Consistent condom use means using a condom 100% of the time during every sex act. Few individuals actually manage to use condoms consistently and correctly for any length of time. Typical condom use is inconsistent. Studies have shown that even in couples in which one partner is known to be infected with HIV, consistent use was attained by only 45% of participants.1

How do teens fare? A study conducted over a period of 6 months found that “always” condom use was reported by adolescent females only 13% of the time.2 In another study, just 50% of females reported consistent condom use.3 Generally, adolescent males report slightly more condom usage than females.4

Unfortunately, inconsistent condom use provides little to no risk reduction for most STIs. According to an NIH panel on condom effectiveness, even if 100% consistent condom use could be attained, it would not totally eliminate the risk of acquiring any STI, including HIV.5

 

References:
1. Buchacz K, van der Straten A, Saul J, et al. Sociodemographic, behavioral, and clinical correlates of inconsistent condom use in HIV-discordent heterosexual couples. J Acquir Immune Defic Syndr 2001;28(3):289-297.
2. Bunnell RE, Dahlberg L, Rolfs R, et al.
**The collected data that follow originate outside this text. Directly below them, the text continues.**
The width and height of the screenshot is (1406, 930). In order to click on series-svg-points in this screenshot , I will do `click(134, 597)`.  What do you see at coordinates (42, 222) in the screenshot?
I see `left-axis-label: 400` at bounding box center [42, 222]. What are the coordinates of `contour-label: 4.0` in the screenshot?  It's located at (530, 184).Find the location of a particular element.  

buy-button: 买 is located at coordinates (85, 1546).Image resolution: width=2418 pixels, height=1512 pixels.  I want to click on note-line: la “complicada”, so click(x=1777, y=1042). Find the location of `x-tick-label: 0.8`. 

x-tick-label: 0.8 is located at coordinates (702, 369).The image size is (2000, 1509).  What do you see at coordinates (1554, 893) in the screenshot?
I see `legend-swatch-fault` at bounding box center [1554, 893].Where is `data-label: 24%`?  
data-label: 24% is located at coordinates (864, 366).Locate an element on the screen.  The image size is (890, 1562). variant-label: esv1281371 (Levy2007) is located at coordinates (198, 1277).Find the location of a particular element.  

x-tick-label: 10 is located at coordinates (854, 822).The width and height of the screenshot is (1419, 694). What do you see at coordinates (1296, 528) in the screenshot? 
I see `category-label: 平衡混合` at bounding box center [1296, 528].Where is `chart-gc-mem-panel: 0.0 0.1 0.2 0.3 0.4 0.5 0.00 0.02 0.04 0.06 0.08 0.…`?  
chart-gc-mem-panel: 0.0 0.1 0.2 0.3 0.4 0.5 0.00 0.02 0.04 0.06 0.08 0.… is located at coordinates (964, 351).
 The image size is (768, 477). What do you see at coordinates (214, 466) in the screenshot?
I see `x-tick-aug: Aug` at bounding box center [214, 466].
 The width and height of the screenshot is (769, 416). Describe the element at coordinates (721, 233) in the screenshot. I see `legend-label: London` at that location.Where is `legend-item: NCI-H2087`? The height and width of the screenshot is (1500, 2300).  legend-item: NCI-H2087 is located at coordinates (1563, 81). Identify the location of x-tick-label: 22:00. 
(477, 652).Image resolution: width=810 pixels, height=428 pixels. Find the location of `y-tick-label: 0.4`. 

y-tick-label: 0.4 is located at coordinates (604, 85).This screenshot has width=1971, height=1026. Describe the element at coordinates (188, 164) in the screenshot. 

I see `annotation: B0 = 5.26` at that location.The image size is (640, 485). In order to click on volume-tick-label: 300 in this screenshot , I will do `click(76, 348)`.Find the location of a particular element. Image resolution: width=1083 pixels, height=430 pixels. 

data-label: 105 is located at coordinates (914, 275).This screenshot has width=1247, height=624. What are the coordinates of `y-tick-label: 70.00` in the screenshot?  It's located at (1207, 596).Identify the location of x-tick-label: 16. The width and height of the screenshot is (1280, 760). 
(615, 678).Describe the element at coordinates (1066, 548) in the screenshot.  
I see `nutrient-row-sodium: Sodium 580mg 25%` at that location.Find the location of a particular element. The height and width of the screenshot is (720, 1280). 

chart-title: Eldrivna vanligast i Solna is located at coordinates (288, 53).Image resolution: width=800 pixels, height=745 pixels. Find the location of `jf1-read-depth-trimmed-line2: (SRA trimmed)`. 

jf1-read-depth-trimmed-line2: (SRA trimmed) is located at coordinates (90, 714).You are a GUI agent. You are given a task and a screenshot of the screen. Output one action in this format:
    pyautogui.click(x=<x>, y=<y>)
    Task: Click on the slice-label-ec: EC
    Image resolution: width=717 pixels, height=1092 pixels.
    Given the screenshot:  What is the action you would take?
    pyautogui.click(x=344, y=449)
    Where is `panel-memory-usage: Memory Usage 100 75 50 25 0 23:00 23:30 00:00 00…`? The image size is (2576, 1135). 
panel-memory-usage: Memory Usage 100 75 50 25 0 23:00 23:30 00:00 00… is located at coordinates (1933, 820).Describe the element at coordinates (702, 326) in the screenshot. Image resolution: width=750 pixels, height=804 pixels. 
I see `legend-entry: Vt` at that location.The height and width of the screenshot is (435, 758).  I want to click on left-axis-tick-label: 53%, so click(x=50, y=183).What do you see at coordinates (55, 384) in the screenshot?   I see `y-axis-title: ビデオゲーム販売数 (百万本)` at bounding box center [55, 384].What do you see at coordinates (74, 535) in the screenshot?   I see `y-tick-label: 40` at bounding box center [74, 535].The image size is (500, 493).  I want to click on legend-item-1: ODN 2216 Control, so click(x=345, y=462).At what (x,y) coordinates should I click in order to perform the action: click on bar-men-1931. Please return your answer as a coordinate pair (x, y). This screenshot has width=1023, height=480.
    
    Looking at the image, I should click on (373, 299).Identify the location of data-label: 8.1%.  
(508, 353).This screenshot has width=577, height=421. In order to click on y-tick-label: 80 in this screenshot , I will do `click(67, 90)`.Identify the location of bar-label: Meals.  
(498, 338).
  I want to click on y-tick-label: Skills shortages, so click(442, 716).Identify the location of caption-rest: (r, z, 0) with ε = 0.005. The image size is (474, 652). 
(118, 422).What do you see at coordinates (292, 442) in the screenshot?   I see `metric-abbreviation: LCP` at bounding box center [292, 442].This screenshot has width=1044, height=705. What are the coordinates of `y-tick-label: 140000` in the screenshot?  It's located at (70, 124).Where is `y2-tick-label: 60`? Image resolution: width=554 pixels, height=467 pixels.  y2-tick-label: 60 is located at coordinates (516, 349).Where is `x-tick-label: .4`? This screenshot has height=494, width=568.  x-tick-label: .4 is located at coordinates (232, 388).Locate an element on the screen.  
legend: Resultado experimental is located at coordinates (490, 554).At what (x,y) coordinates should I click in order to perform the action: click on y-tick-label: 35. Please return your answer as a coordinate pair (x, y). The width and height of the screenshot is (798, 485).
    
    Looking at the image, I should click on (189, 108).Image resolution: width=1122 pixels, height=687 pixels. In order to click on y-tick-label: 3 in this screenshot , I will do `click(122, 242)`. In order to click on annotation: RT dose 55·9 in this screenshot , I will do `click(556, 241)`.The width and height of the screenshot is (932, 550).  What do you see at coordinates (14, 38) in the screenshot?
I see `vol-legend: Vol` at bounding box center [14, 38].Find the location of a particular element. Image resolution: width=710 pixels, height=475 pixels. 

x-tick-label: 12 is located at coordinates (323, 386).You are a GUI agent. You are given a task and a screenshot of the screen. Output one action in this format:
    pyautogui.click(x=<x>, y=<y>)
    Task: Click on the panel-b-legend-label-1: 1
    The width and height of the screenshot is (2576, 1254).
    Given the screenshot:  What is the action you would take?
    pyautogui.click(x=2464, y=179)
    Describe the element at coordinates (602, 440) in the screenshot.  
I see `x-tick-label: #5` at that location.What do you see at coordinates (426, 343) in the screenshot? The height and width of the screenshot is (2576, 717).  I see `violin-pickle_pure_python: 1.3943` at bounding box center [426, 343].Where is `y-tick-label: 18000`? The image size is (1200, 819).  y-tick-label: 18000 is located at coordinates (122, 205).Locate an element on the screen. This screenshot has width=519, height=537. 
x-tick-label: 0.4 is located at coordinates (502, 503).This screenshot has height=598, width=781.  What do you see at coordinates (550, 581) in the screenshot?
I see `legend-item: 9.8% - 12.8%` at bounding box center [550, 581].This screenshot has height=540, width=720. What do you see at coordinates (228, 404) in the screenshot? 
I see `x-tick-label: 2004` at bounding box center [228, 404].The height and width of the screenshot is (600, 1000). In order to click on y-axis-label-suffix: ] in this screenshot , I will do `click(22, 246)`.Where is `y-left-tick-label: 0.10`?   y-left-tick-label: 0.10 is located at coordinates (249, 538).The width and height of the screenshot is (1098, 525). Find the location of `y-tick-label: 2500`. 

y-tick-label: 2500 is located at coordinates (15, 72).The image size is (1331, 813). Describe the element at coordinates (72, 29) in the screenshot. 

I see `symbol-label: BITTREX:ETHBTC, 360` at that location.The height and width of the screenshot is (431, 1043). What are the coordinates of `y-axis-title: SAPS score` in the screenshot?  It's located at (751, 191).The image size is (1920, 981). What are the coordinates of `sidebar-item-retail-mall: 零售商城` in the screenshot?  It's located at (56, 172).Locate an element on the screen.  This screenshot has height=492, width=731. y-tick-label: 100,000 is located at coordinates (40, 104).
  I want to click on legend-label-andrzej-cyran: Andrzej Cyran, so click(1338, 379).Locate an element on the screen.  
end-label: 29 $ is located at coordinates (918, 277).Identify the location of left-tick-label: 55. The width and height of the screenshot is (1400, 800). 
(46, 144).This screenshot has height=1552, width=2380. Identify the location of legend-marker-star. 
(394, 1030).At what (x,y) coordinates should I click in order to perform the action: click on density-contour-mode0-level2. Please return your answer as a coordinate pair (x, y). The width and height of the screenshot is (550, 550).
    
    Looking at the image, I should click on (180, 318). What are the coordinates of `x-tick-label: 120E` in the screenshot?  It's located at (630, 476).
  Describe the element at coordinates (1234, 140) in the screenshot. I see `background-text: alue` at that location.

High prevalence and incidence of sexually transmitted infections in urban adolescent females despite moderate risk behaviors. J Infect Dis 1999;180(5):1624-1631.
3. Crosby RA, DiClemente RJ, Wingood GM, et al. Value of consistent condom use: a study of sexually transmitted infection prevention among African American adolescent females. Am J Public Health 2003;93(6)901-902.
4. Centers for Disease Control and Prevention. Trends in HIV- and STD- related risk behaviors among high school students- United States, 1991-2007. MMWR 2008;57:817-822. Available at: http://cdc.gov/mmwr/PDF/wk/mm5730.pdf. Accessed 2012 June 29.
5. National Institutes of Health. Workshop Summary: Scientific evidence on condom effectiveness for sexually transmitted infection prevention. Bethesda, MD: National Institutes of Health, US Dept of Health and Human Services; 2001.